For a similar project, Royal Roads students evaluated Oak Bay, Saanich and View Royal last year, (all of whom?) have since earned the UN designation. North Vancouver and Nanaimo are the only other Canadian cities that have UN disaster-resilient status.

“That would be a real feather in our cap,” said Maegan Thompson, Esquimalt emergency program manager.

The students, working professionals with extensive experience in related fields such as emergency services or disaster management, began the Capstone residency project April 23.

They have since been meeting with Esquimalt managers and CFB Esquimalt officials, as well as attending disaster preparedness meetings.
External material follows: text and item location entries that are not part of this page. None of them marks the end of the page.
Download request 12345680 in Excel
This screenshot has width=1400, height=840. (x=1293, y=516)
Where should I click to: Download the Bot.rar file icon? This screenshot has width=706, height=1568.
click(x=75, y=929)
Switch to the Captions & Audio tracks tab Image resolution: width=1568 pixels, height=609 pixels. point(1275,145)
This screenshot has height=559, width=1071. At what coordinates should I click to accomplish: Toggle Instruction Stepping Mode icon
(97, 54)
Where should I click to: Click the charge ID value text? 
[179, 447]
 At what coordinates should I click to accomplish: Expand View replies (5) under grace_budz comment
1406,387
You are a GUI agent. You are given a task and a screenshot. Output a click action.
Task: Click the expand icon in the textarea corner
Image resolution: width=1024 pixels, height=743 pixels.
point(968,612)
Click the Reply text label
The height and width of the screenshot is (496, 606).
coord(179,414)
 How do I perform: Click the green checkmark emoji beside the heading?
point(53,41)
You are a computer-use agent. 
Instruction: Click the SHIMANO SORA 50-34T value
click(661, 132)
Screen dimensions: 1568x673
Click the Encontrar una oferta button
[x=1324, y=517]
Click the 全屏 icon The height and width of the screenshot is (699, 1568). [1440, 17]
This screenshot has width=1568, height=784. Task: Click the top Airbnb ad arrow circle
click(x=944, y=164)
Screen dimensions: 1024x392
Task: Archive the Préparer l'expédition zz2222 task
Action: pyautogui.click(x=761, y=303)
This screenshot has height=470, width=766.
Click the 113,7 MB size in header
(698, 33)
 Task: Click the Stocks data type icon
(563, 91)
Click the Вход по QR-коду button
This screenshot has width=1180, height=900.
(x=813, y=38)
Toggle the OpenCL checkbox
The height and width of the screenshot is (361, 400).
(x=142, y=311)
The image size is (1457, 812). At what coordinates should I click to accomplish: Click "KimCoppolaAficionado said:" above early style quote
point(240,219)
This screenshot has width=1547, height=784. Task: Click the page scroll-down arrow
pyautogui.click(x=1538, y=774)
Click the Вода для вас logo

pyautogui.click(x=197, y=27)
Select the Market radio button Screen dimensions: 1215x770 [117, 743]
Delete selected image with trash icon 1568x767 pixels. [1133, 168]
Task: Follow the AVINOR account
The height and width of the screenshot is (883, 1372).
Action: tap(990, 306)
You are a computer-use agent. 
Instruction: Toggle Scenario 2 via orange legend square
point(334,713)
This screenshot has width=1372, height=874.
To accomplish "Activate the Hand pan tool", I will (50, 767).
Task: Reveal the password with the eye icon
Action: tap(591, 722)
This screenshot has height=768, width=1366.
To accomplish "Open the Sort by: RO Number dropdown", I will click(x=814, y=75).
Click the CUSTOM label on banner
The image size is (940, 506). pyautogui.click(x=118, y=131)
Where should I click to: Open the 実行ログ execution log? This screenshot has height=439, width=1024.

The object is to learn what Esquimalt has in place to help reduce loss of life, as well as economic and environmental resources, in a disaster.

“It’s a fact-finding week, so we’re poring over documents, disaster emergency plans; we’re poring through the websites,” said student team leader Conrad Cowan, a search-and-rescue technician with the Royal Canadian Air Force in Nova Scotia.

“We’re engaging the community. We’re interviewing who we think would have the answers to try and get our heads (around) what is in place, what’s not and how can we make this better.”

The group planned to present their report to Esquimalt's mayor and council yesterday (May 10).

“It’s an opportunity to look at our successes and help with future planning, so it may identify gaps,” Thompson said.

Other than minimal staff time, the project is free of charge for Esquimalt.

Given the calibre of students and the wealth of knowledge they bring to the table, if the municipality had to pay for their evaluation, the price tag would be “massive,” Thompson said.

The students are also benefiting by working within a community, said Royal Roads associate faculty member Laurie Pearce, who is coaching the students through the Capstone project.

“This brings together all of the elements they learned about community participation, community engagement, key issues in disaster management ... and also gives the community something in return,” she said.

emccracken@vicnews.com

Did you know?

Royal Roads University and York University in Toronto are the only two Canadian universities that offer a graduate program in Disaster and Emergency Management.